Commercial search engines have begun exploring alternative methods to crawl the deep Web. The Sitemap Protocol (first developed by Google) and mod oai are mechanisms that allow search engines and other interested parties to discover deep Web resources on particular Web servers. Both mechanisms allow Web servers to advertise the URLs that are accessible on them, thereby allowing automatic discovery of resources that are not directly linked to the surface Web. Google's deep Web surfacing system pre-computes submissions for each HTML form and adds the resulting HTML pages into the Google search engine index. The surfaced results account for a thousand queries per second to deep Web content.. In this system, the pre-computation of submissions is done using three algorithms: (1) selecting input values for text search inputs that accept keywords, (2) identifying inputs which accept only values of a specific type (e.g., date), and (3) selecting a small number of input combinations that generate URLs suitable for inclusion into the Web search index.

Classifying resources

It is difficult to automatically determine if a Web resource is a member of the surface Web or the deep Web. If a resource is indexed by a search engine, it is not necessarily a member of the surface Web, because the resource could have been found using another method (e.g., the Sitemap Protocol, mod oai, OAIster) instead of traditional crawling. If a search engine provides a backlink for a resource, one may assume that the resource is in the surface Web. Unfortunately, search engines do not always provide all backlinks to resources. Even if a backlink does exist, there is no way to determine if the resource providing the link is itself in the surface Web without crawling all of the Web. Furthermore, a resource may reside in the surface Web, but it has not yet been found by a search engine. Therefore, if we have an arbitrary resource, we cannot know for sure if the resource resides in the surface Web or deep Web without a complete crawl of the Web.

The concept of classifying search results by topic was pioneered by Yahoo! Directory search[citation needed] and is gaining importance as search becomes more relevant in day-to-day decisions. However, most of the work here has been in categorizing the surface Web by topic. For classification of deep Web resources, Ipeirotis et al. presented an algorithm that classifies a deep Web site into the category that generates the largest number of hits for some carefully selected, topically-focused queries. Deep Web directories under development include as OAIster at the University of Michigan, Intute at the University of Manchester, INFOMINE at the University of California at Riverside, and DirectSearch (by Gary Price). This classification poses a challenge while searching the deep Web whereby two levels of categorization are required. The first level is to categorize sites into vertical topics (e.g., health, travel, automobiles) and sub-topics according to the nature of the content underlying their databases.

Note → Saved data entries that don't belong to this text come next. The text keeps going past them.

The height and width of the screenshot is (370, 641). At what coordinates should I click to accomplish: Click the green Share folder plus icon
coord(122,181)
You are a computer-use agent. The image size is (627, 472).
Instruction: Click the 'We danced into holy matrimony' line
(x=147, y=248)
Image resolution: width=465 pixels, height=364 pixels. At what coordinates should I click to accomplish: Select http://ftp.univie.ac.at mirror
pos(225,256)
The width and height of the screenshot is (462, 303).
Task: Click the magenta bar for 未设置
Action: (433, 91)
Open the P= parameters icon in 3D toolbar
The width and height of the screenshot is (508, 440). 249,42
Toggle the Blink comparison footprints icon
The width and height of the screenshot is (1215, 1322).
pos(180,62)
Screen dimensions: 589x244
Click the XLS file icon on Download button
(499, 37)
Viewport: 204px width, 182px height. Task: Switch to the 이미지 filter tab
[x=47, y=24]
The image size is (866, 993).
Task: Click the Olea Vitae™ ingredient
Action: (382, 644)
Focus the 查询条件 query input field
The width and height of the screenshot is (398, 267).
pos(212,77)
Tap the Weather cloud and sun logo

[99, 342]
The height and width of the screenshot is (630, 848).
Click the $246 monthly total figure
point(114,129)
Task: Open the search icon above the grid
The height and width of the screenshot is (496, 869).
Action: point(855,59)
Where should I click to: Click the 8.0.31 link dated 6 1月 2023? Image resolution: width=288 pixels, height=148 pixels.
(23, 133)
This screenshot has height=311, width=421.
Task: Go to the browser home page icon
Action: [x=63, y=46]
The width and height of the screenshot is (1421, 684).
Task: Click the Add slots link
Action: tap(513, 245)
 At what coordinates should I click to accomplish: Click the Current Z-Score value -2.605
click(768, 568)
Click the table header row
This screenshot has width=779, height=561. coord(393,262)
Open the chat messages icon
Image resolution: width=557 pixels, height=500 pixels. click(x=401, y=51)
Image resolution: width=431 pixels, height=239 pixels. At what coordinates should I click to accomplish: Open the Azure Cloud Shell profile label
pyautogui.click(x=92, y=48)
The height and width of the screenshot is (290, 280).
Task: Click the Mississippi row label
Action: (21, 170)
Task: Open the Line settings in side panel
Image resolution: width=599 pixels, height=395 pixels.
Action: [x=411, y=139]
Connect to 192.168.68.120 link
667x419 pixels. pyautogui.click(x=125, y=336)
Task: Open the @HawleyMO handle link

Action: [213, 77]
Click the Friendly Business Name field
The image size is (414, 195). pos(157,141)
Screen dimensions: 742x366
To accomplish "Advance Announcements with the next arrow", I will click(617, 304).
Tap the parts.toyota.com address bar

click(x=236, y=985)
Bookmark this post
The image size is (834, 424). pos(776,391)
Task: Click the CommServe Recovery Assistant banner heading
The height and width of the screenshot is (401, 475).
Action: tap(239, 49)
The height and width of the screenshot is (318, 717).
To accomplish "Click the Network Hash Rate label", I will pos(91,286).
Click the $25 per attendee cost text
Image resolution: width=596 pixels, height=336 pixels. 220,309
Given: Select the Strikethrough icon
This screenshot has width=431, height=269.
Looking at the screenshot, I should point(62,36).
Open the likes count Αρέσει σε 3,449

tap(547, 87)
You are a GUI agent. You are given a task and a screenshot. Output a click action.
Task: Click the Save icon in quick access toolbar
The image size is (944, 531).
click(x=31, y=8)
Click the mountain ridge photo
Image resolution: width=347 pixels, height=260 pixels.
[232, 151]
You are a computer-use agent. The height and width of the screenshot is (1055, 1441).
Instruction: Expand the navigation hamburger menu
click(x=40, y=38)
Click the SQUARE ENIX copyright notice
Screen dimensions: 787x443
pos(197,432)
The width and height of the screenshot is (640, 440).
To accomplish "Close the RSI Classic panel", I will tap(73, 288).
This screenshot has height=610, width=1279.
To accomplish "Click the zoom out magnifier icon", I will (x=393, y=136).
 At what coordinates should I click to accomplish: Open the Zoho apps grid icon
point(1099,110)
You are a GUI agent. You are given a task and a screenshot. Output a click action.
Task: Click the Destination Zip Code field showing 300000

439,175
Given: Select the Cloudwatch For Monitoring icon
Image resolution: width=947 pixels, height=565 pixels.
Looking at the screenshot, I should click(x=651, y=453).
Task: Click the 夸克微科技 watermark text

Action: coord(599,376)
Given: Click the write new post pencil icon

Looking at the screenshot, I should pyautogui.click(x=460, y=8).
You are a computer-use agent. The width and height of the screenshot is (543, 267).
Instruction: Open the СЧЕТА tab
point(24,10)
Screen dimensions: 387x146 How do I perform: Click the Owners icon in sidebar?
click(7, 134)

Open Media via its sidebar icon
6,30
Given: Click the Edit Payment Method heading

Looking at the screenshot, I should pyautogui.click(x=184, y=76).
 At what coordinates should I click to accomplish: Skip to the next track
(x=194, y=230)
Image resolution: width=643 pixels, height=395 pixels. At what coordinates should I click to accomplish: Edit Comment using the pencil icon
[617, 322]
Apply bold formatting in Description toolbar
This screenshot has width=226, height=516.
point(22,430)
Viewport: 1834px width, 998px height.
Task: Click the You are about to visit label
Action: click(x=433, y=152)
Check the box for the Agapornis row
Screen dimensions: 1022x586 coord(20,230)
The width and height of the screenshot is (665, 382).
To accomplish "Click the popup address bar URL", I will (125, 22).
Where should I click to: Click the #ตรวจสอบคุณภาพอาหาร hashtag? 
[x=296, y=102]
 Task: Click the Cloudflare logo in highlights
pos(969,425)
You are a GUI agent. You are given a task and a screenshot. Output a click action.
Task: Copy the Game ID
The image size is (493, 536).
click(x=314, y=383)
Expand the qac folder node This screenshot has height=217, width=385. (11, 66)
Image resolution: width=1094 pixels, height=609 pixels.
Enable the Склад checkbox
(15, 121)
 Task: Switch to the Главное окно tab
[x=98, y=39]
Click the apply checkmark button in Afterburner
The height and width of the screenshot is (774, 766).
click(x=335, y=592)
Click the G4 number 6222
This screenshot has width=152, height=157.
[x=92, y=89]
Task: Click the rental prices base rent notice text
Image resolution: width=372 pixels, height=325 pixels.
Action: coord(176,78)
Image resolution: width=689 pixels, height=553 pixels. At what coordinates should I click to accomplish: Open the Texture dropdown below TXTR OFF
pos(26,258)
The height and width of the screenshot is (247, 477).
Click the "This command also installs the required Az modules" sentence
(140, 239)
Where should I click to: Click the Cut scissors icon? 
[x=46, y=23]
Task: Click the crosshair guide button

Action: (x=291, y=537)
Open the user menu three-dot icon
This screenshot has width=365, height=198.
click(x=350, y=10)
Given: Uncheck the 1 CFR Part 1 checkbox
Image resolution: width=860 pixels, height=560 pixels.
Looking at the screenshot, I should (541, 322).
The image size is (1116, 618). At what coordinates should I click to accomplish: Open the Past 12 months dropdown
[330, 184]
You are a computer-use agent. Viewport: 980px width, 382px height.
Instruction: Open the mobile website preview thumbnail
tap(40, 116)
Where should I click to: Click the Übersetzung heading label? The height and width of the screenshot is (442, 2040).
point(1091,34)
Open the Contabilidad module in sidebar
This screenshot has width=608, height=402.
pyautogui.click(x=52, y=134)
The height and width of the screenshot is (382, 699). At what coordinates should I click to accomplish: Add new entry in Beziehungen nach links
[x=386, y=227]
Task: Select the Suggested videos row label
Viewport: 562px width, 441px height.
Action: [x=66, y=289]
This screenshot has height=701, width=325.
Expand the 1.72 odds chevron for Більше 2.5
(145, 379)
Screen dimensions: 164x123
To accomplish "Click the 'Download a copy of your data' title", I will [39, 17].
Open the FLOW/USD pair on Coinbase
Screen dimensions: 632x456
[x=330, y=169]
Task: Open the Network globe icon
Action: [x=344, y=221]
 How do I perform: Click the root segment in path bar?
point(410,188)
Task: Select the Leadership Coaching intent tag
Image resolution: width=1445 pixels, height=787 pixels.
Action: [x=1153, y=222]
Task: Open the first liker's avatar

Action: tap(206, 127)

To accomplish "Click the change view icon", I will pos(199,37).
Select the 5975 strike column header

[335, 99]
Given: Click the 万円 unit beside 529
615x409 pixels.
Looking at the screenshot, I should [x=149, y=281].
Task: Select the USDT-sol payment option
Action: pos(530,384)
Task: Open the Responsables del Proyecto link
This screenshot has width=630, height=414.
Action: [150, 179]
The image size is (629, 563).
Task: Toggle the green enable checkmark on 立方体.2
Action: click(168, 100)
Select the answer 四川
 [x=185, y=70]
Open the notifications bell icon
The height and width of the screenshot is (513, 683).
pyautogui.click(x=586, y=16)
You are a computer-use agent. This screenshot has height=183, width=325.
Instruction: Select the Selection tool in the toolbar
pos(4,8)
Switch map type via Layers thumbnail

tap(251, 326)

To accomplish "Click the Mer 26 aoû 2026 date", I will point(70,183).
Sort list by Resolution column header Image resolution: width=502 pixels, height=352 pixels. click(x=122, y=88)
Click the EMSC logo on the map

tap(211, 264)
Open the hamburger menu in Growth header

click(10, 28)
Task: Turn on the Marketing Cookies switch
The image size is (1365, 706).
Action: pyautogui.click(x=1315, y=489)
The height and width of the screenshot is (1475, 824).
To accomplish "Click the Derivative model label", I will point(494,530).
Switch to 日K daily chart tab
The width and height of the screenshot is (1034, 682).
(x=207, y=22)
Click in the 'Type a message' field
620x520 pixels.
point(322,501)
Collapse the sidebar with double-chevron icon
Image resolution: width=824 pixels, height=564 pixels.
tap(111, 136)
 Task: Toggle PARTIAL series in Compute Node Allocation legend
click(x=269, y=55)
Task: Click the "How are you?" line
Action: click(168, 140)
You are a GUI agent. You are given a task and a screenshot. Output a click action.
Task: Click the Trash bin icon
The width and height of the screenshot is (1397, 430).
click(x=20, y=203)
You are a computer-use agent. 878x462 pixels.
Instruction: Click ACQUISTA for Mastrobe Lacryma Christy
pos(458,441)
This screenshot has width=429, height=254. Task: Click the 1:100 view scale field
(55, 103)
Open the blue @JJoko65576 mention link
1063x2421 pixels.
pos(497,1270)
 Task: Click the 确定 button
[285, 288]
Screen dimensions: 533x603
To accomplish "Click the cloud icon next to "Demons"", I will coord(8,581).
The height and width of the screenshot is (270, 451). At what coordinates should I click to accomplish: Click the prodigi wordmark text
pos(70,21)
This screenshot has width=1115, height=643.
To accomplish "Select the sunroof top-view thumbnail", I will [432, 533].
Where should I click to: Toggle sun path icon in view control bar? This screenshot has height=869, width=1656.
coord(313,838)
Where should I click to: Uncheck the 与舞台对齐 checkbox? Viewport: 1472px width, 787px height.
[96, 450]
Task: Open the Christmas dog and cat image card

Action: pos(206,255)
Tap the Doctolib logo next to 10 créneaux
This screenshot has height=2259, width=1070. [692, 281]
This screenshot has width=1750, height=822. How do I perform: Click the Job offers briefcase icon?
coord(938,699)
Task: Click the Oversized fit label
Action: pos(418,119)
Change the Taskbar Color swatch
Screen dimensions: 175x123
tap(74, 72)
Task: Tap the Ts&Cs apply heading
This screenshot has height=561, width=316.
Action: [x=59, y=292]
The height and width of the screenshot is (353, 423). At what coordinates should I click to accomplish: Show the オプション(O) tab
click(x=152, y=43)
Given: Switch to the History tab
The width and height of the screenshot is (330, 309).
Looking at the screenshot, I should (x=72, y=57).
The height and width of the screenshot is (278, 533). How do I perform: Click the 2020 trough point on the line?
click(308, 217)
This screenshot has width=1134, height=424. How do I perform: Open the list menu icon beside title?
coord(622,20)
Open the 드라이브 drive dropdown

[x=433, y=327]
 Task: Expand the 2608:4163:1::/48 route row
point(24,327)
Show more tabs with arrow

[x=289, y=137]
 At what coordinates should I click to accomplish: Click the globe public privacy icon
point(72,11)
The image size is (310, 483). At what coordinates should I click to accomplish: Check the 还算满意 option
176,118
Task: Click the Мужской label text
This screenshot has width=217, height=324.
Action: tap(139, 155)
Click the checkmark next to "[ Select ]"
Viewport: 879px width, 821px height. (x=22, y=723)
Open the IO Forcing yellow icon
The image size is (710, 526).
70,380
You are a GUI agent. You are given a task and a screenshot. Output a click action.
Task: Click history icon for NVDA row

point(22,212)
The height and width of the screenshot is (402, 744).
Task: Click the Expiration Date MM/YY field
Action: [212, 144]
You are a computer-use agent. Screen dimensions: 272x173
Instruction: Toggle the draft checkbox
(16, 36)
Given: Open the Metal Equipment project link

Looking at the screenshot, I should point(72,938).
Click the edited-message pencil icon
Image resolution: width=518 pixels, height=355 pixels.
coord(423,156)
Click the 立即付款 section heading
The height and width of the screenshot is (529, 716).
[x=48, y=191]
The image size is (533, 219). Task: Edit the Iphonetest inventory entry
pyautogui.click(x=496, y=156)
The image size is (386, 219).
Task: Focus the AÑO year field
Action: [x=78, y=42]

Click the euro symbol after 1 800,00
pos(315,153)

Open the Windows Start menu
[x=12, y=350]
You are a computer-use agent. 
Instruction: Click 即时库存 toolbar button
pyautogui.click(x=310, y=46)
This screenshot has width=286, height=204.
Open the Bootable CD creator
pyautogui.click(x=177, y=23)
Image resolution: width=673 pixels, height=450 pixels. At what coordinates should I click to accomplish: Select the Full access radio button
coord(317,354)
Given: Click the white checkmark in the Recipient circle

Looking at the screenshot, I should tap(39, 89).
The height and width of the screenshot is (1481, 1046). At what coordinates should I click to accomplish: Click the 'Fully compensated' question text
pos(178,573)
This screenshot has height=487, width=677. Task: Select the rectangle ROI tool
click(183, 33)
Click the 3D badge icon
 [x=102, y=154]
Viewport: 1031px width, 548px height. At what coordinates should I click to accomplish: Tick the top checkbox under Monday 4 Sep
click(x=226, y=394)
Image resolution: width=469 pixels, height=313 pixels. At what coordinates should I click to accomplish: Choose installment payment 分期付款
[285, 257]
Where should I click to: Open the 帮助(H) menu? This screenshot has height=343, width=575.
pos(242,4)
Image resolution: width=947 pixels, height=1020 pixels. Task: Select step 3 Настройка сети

The more difficult challenge is to categorize and map the information extracted from multiple deep Web sources according to end-user needs. Deep Web search reports cannot display URLs like traditional search reports. End users expect their search tools to not only find what they are looking for quickly, but to be intuitive and user-friendly. In order to be meaningful, the search reports have to offer some depth to the nature of content that underlie the sources or else the end-user will be lost in the sea of URLs that do not indicate what content lies underneath them. The format in which search results are to be presented varies widely by the particular topic of the search and the type of content being exposed. The challenge is to find and map similar data elements from multiple disparate sources so that search results may be exposed in a unified format on the search report irrespective of their source.

Future

The lines between search engine content and the deep Web have begun to blur, as search services start to provide access to part or all of once-restricted content. An increasing amount of deep Web content is opening up to free search as publishers and libraries make agreements with large search engines. In the future, deep Web content may be defined less by opportunity for search than by access fees or other types of authentication.

Content on the deep Web

When we refer to the deep Web, we are usually talking about the following:

* The content of databases. Databases contain information stored in tables created by such programs as Access, Oracle, SQL Server, and MySQL. (There are other types of databases, but we will focus on database tables for the sake of simplicity.) Information stored in databases is accessible only by query. In other words, the database must somehow be searched and the data retrieved and then displayed on a Web page. This is distinct from static, self-contained Web pages, which can be accessed directly. A significant amount of valuable information on the Web is generated from databases.
* Non-text files such as multimedia, images, software, and documents in formats such as Portable Document Format (PDF). For example, see Digital Image Resources on the Deep Web for a good indication of what is out there for images.
* Content available on sites protected by passwords or other restrictions. Some of this is fee-based content, such as subscription content paid for by libraries and available to their users based on various authentication schemes.
* Special content not presented as Web pages, such as full text articles and books
* Dynamically-changing, updated content

This is usually the basic,"traditional" list. In these days of the social Web, let's consider adding new content to our list of deep Web sources. For example:

* Blog postings
* Comments
* Discussions and other communicative activities on social networking sites
* Bookmarks and citations stored on social bookmarking sites

As you can see, based on these few examples, the deep Web is expanding.
Tips for dealing with deep Web content

* Vertical search can solve some of the problems with the deep Web. With vertical search, you can query an index or database focused on a specific topic, industry, type of content, geographical location, language, file type, Web site, piece of data, and so on. For example, consider MedNar and PubMed to search for medical topics. On the social Web, there are search engines for blogs, RSS feeds, Twitter content, and so on. See the tutorial on Vertical Search Engines for more information.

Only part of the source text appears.